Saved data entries
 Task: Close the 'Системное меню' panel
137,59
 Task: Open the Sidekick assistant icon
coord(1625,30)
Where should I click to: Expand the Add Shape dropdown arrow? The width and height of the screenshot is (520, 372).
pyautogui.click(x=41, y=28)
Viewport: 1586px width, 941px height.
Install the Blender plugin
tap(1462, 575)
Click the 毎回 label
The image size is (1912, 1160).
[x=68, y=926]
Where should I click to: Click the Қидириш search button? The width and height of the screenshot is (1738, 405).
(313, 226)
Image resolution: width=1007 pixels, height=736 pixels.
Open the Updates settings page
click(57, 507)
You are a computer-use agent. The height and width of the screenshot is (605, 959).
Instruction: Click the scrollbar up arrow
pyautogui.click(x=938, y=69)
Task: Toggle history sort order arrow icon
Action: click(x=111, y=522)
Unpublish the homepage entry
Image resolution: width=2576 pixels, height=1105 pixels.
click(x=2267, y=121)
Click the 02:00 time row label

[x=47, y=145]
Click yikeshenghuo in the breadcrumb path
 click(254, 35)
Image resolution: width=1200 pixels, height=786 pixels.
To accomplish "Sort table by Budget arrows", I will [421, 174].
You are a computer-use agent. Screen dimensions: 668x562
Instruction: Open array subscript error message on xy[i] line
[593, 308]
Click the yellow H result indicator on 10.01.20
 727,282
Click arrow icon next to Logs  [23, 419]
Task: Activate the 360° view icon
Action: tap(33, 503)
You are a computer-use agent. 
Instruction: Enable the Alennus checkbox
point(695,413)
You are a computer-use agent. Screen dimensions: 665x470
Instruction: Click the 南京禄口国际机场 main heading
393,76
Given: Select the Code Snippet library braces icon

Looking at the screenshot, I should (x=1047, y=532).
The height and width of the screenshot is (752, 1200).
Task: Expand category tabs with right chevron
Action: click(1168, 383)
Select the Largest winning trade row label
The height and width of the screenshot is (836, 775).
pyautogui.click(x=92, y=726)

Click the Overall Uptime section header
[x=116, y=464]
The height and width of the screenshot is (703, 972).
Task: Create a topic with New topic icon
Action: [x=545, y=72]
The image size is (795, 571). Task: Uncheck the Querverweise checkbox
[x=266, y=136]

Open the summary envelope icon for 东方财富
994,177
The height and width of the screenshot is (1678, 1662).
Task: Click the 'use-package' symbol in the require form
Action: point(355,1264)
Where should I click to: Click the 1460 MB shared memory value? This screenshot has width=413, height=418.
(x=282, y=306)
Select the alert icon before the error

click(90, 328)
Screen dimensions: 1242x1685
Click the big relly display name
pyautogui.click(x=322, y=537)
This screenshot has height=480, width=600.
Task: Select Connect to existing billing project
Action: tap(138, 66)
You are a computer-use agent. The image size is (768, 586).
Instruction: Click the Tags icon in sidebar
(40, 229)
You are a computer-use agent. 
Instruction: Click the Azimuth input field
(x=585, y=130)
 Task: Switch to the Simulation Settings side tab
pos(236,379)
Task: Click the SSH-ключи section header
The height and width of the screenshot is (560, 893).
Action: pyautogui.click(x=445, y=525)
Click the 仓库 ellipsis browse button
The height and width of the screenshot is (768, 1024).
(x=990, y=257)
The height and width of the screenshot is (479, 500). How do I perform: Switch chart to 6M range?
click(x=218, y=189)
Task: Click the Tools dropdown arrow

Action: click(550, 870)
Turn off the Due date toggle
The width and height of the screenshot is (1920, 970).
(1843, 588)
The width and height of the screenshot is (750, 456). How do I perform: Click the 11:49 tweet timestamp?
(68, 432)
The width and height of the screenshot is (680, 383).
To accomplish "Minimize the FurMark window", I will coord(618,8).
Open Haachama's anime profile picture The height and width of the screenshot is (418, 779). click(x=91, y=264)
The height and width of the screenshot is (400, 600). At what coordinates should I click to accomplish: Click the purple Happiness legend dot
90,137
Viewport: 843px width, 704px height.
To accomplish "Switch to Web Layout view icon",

WHAT IS EXPECTED: The entries must all be transcribed exactly.

WRITTEN REPLY:
 Task: Close the 'Системное меню' panel
137,59
 Task: Open the Sidekick assistant icon
coord(1625,30)
Where should I click to: Expand the Add Shape dropdown arrow? The width and height of the screenshot is (520, 372).
pyautogui.click(x=41, y=28)
Viewport: 1586px width, 941px height.
Install the Blender plugin
tap(1462, 575)
Click the 毎回 label
The image size is (1912, 1160).
[x=68, y=926]
Where should I click to: Click the Қидириш search button? The width and height of the screenshot is (1738, 405).
(313, 226)
Image resolution: width=1007 pixels, height=736 pixels.
Open the Updates settings page
click(57, 507)
You are a computer-use agent. The height and width of the screenshot is (605, 959).
Instruction: Click the scrollbar up arrow
pyautogui.click(x=938, y=69)
Task: Toggle history sort order arrow icon
Action: click(x=111, y=522)
Unpublish the homepage entry
Image resolution: width=2576 pixels, height=1105 pixels.
click(x=2267, y=121)
Click the 02:00 time row label

[x=47, y=145]
Click yikeshenghuo in the breadcrumb path
 click(254, 35)
Image resolution: width=1200 pixels, height=786 pixels.
To accomplish "Sort table by Budget arrows", I will [421, 174].
You are a computer-use agent. Screen dimensions: 668x562
Instruction: Open array subscript error message on xy[i] line
[593, 308]
Click the yellow H result indicator on 10.01.20
 727,282
Click arrow icon next to Logs  [23, 419]
Task: Activate the 360° view icon
Action: tap(33, 503)
You are a computer-use agent. 
Instruction: Enable the Alennus checkbox
point(695,413)
You are a computer-use agent. Screen dimensions: 665x470
Instruction: Click the 南京禄口国际机场 main heading
393,76
Given: Select the Code Snippet library braces icon

Looking at the screenshot, I should (x=1047, y=532).
The height and width of the screenshot is (752, 1200).
Task: Expand category tabs with right chevron
Action: click(1168, 383)
Select the Largest winning trade row label
The height and width of the screenshot is (836, 775).
pyautogui.click(x=92, y=726)

Click the Overall Uptime section header
[x=116, y=464]
The height and width of the screenshot is (703, 972).
Task: Create a topic with New topic icon
Action: [x=545, y=72]
The image size is (795, 571). Task: Uncheck the Querverweise checkbox
[x=266, y=136]

Open the summary envelope icon for 东方财富
994,177
The height and width of the screenshot is (1678, 1662).
Task: Click the 'use-package' symbol in the require form
Action: point(355,1264)
Where should I click to: Click the 1460 MB shared memory value? This screenshot has width=413, height=418.
(x=282, y=306)
Select the alert icon before the error

click(90, 328)
Screen dimensions: 1242x1685
Click the big relly display name
pyautogui.click(x=322, y=537)
This screenshot has height=480, width=600.
Task: Select Connect to existing billing project
Action: tap(138, 66)
You are a computer-use agent. The image size is (768, 586).
Instruction: Click the Tags icon in sidebar
(40, 229)
You are a computer-use agent. 
Instruction: Click the Azimuth input field
(x=585, y=130)
 Task: Switch to the Simulation Settings side tab
pos(236,379)
Task: Click the SSH-ключи section header
The height and width of the screenshot is (560, 893).
Action: pyautogui.click(x=445, y=525)
Click the 仓库 ellipsis browse button
The height and width of the screenshot is (768, 1024).
(x=990, y=257)
The height and width of the screenshot is (479, 500). How do I perform: Switch chart to 6M range?
click(x=218, y=189)
Task: Click the Tools dropdown arrow

Action: click(550, 870)
Turn off the Due date toggle
The width and height of the screenshot is (1920, 970).
(1843, 588)
The width and height of the screenshot is (750, 456). How do I perform: Click the 11:49 tweet timestamp?
(68, 432)
The width and height of the screenshot is (680, 383).
To accomplish "Minimize the FurMark window", I will coord(618,8).
Open Haachama's anime profile picture The height and width of the screenshot is (418, 779). click(x=91, y=264)
The height and width of the screenshot is (400, 600). At what coordinates should I click to accomplish: Click the purple Happiness legend dot
90,137
Viewport: 843px width, 704px height.
To accomplish "Switch to Web Layout view icon",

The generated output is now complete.